Uma reportagem feita para quem gosta de tomar café e ponto, desmitificando certo ou errado e pode ou não pode
Esta reportagem começa com um passeio num supermercado. É uma loja comum e fica em um bairro de classe média da Zona Sul de São Paulo. É de uma rede pequena e a unidade é tradicional na região, frequentada pelos moradores mais antigos. Não se enquadra na categoria dos empórios que vendem produtos sofisticados.
Na seção dos cafés, espalhados por um corredor inteiro, havia catorze marcas de cápsulas compatíveis com três sistemas diferentes, somando mais de cem opções entre cafés, bebidas especiais (como cappuccino e chocolate quente) e chás. De grãos, eram doze marcas e vinte opções. De drip coffee, três possibilidades. De moídos e solúveis… não foi possível contar. Quer dizer, a repórter desistiu na terceira tentativa, depois de se perder nos números.
Nesse mesmo supermercado, no início da pandemia, havia apenas duas ou três opções de café em grãos, alguns solúveis e os moídos tradicionais ou, no máximo, da categoria superior. É claro que a situação varia bastante conforme o porte e o tipo da loja, o bairro onde estão e as cidades todas do País. Mas, se você tem a impressão de que tem muito mais café no bule dos mercados que você frequenta, provavelmente está certo.
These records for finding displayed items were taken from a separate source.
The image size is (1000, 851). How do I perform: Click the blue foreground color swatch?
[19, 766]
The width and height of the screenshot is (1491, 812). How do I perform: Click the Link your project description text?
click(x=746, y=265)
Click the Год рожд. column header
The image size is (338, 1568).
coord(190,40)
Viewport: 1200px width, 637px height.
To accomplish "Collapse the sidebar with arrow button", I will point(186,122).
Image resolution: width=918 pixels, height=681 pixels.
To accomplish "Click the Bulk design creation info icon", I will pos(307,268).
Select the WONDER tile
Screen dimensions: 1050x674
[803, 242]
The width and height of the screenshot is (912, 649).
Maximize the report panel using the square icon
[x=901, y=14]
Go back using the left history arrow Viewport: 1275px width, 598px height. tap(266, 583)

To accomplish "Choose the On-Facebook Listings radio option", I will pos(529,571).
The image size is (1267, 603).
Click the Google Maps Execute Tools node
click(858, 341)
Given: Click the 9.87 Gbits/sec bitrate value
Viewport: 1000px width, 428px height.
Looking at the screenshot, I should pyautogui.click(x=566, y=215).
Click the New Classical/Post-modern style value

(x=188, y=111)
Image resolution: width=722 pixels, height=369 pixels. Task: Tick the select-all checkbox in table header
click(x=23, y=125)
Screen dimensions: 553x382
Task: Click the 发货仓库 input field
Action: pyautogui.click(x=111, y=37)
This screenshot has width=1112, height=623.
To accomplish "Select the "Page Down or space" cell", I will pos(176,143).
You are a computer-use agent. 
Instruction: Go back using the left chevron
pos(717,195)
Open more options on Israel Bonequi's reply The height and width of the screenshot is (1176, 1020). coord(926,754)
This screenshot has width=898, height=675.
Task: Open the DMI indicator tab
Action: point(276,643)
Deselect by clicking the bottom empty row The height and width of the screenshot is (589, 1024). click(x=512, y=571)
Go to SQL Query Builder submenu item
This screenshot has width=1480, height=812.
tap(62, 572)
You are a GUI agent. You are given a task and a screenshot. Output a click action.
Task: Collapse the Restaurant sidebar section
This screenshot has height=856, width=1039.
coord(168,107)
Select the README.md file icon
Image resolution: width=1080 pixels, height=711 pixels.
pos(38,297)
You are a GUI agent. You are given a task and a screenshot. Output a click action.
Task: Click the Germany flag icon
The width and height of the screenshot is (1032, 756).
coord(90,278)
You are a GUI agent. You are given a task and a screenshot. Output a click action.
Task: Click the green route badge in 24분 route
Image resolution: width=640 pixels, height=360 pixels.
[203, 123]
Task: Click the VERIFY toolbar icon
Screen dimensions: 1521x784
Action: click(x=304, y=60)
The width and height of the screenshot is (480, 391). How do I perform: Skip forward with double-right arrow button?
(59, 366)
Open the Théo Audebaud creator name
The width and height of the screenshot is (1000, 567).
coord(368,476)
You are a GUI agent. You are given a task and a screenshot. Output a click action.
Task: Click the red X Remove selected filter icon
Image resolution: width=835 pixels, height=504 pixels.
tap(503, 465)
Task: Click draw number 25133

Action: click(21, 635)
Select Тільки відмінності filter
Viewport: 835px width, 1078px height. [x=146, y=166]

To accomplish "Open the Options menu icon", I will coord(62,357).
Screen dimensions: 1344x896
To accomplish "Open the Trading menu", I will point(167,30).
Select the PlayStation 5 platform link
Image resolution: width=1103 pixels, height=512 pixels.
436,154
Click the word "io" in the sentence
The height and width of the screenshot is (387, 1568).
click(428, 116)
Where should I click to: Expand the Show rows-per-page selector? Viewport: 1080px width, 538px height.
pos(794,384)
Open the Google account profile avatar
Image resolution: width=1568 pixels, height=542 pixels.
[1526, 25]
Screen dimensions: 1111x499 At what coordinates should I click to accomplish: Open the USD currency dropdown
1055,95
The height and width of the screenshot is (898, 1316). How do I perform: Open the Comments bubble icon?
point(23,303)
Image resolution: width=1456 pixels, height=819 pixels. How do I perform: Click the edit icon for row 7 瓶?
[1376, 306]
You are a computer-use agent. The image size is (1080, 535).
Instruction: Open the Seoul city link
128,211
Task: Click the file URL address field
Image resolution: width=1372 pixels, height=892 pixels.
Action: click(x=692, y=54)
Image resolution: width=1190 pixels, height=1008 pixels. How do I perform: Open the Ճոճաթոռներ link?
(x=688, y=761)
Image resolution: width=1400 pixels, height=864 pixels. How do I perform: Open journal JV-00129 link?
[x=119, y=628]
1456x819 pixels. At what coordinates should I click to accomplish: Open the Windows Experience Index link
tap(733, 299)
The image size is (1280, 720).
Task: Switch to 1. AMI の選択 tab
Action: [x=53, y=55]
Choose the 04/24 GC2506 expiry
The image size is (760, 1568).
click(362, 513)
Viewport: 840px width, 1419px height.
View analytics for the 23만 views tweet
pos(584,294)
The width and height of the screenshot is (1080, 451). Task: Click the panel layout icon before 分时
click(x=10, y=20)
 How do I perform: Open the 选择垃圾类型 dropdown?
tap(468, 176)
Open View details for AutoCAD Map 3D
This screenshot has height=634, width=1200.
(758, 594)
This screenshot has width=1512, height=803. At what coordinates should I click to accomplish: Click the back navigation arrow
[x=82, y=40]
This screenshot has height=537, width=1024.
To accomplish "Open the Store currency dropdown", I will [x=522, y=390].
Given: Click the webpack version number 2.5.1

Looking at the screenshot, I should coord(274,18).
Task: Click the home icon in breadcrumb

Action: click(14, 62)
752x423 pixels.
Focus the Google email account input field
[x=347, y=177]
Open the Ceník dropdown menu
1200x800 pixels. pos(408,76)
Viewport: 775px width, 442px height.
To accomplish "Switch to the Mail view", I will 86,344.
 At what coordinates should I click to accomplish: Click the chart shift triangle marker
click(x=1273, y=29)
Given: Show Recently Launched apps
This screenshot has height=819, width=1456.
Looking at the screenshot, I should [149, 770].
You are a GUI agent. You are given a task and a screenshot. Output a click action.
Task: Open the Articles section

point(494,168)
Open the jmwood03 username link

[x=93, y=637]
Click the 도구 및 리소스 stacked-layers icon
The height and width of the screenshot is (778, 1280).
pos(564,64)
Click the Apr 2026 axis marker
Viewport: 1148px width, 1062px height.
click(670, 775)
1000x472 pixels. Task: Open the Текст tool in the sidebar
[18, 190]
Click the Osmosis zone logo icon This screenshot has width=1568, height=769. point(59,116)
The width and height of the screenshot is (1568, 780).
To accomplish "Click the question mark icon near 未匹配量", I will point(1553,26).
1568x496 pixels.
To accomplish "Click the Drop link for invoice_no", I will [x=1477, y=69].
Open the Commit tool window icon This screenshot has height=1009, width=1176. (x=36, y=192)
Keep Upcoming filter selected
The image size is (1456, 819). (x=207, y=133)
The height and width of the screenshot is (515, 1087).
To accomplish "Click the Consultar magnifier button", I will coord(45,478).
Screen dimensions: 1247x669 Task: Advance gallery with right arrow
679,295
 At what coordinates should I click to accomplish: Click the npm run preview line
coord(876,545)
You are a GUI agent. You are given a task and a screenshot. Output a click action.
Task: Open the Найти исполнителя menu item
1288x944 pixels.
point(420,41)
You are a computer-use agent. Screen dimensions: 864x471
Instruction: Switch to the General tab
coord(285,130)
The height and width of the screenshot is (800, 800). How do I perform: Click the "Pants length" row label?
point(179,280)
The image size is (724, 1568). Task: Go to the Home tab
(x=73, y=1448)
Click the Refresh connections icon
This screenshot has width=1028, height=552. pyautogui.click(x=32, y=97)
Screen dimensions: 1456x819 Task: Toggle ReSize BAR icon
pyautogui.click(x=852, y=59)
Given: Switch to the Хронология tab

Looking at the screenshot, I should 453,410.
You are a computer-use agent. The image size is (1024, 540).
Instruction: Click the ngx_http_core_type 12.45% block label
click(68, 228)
Quem trabalha com café e gosta da bebida sabe que essa é uma boa notícia, que demonstra que o mercado de cafés especiais está se expandindo e amadurecendo. E que, com o consumidor tendo acesso a melhores produtos, há a chance de a cadeia como um todo também evoluir. É importante, porém, ter consciência do tamanho dos pontos de interrogação que surgem na cabeça até de consumidores já iniciados na bebida e interessados pela queridinha do brasileiro.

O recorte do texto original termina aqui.